§ **Recorded data**
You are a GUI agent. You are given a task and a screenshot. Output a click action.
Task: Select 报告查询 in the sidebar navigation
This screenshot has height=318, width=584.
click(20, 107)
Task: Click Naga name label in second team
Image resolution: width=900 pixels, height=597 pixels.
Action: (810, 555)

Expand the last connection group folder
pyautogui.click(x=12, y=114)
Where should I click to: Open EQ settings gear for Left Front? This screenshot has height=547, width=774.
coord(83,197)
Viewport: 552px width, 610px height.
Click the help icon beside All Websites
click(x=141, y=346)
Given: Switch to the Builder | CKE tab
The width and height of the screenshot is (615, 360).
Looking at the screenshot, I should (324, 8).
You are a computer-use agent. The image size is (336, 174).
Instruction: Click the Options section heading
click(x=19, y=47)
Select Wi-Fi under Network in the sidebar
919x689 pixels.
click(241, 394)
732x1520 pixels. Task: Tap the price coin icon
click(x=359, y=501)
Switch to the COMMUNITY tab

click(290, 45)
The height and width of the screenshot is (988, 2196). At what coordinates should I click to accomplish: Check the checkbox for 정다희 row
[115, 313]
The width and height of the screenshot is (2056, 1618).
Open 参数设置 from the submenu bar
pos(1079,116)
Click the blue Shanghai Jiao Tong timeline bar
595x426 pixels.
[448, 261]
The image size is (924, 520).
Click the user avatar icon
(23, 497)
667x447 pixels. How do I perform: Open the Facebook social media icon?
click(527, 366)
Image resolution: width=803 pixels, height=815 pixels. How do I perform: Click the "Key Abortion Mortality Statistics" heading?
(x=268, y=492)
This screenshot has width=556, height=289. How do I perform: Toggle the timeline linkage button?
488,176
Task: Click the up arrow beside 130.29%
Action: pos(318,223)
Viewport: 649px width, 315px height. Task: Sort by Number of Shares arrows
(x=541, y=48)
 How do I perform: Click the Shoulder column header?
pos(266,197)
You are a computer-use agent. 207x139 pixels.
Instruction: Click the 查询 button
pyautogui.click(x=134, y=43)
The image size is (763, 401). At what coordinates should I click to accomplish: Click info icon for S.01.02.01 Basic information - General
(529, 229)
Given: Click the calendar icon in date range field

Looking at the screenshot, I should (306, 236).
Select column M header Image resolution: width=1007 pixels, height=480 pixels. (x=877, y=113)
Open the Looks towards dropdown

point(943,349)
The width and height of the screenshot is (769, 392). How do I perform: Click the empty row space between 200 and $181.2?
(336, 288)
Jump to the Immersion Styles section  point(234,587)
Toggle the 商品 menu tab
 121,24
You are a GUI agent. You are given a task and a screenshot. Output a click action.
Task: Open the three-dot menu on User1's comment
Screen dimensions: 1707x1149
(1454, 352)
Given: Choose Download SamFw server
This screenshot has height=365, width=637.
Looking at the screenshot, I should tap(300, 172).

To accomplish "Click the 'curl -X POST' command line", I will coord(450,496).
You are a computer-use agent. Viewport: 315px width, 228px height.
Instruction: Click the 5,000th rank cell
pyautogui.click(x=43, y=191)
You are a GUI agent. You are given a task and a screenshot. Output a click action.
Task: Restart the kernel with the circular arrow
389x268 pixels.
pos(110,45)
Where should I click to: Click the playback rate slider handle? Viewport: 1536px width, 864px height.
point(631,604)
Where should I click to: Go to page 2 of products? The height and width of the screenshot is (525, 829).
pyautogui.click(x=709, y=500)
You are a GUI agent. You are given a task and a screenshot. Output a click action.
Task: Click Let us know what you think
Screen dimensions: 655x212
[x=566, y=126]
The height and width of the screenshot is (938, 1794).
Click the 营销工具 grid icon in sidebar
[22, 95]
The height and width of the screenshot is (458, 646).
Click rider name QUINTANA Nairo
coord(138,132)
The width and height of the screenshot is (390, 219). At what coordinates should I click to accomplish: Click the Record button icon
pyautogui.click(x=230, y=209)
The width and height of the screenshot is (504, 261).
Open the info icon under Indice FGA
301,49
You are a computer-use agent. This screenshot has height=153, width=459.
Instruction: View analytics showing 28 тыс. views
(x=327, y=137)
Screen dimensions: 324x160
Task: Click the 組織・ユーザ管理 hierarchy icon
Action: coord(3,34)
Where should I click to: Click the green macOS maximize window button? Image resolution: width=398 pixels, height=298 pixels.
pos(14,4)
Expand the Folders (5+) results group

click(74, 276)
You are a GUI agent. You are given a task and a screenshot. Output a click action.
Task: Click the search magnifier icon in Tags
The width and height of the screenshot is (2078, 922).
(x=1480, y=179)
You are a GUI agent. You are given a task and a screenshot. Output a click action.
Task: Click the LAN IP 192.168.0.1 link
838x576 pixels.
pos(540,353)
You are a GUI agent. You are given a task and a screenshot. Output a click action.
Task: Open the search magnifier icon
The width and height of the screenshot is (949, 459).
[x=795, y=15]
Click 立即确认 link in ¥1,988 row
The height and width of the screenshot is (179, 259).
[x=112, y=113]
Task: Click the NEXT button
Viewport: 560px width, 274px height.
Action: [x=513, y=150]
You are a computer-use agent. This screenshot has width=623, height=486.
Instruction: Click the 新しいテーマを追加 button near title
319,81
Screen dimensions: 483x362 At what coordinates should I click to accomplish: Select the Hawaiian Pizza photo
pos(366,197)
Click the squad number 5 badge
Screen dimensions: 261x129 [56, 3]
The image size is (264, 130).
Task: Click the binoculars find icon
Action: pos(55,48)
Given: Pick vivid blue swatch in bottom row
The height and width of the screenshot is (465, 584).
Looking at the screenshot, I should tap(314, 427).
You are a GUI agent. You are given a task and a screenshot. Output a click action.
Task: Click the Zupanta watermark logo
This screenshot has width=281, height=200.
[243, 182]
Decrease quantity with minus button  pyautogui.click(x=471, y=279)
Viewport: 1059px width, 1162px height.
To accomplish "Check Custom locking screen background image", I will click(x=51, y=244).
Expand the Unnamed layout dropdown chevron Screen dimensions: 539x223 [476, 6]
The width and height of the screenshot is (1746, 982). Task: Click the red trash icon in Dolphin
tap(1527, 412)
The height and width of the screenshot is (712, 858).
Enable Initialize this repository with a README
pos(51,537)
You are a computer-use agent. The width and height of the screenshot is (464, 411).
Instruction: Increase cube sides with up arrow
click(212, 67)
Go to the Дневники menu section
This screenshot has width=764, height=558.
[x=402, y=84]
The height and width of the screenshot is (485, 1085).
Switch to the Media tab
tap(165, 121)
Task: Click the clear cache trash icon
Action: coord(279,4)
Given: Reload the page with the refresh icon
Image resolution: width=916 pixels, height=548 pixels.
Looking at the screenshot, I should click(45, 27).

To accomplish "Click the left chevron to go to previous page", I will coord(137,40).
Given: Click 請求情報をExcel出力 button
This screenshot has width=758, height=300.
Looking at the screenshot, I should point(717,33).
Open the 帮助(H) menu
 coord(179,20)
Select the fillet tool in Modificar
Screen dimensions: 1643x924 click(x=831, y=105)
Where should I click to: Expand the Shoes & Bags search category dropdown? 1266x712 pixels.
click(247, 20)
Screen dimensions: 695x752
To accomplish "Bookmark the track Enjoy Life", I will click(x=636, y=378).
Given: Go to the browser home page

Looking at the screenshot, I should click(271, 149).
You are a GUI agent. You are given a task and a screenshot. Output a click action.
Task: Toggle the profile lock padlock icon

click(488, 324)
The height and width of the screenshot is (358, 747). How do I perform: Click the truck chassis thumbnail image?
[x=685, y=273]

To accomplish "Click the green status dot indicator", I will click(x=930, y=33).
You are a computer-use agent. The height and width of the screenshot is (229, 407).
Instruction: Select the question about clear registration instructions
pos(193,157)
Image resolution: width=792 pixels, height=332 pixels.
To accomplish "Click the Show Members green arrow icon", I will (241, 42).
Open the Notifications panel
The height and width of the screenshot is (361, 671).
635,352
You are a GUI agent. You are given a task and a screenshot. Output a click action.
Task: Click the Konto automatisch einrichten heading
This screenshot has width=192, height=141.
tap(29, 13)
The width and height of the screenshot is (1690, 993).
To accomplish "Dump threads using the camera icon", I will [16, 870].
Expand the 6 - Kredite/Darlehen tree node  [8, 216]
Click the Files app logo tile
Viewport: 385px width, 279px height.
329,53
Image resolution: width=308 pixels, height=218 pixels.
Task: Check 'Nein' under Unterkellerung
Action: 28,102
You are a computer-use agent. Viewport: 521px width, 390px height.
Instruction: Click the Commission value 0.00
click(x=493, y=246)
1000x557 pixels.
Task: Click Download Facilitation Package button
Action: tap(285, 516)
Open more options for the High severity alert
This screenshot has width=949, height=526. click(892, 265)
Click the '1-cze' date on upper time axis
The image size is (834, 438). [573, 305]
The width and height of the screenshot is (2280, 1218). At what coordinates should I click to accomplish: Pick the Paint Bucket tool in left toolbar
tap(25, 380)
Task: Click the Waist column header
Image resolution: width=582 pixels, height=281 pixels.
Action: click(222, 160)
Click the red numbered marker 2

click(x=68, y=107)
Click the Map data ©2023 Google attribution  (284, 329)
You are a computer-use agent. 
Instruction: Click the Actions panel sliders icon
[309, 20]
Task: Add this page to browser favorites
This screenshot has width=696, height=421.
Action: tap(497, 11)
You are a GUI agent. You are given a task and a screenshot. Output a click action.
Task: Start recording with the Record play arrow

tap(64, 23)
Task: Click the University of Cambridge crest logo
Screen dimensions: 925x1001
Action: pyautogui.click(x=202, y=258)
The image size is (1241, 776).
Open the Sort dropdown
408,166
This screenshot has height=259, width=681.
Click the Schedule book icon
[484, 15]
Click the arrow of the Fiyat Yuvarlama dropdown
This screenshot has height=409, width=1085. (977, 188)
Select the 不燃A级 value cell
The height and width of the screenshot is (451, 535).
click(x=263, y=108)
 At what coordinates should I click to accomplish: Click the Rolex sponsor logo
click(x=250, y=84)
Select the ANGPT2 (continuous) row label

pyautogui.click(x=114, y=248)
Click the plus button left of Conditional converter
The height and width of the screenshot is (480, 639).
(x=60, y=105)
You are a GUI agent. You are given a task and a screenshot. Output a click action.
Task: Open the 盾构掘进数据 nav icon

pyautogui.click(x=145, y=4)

§ **What to work on**
List the rows from the start of the recorded data through the line containing "pos(1079,116)" as a JSON list of strings, with one string per line and blank lines omitted.

§ **Expected answer**
[
  "You are a GUI agent. You are given a task and a screenshot. Output a click action.",
  "Task: Select 报告查询 in the sidebar navigation",
  "This screenshot has height=318, width=584.",
  "click(20, 107)",
  "Task: Click Naga name label in second team",
  "Image resolution: width=900 pixels, height=597 pixels.",
  "Action: (810, 555)",
  "Expand the last connection group folder",
  "pyautogui.click(x=12, y=114)",
  "Where should I click to: Open EQ settings gear for Left Front? This screenshot has height=547, width=774.",
  "coord(83,197)",
  "Viewport: 552px width, 610px height.",
  "Click the help icon beside All Websites",
  "click(x=141, y=346)",
  "Given: Switch to the Builder | CKE tab",
  "The width and height of the screenshot is (615, 360).",
  "Looking at the screenshot, I should (324, 8).",
  "You are a computer-use agent. The image size is (336, 174).",
  "Instruction: Click the Options section heading",
  "click(x=19, y=47)",
  "Select Wi-Fi under Network in the sidebar",
  "919x689 pixels.",
  "click(241, 394)",
  "732x1520 pixels. Task: Tap the price coin icon",
  "click(x=359, y=501)",
  "Switch to the COMMUNITY tab",
  "click(290, 45)",
  "The height and width of the screenshot is (988, 2196). At what coordinates should I click to accomplish: Check the checkbox for 정다희 row",
  "[115, 313]",
  "The width and height of the screenshot is (2056, 1618).",
  "Open 参数设置 from the submenu bar",
  "pos(1079,116)"
]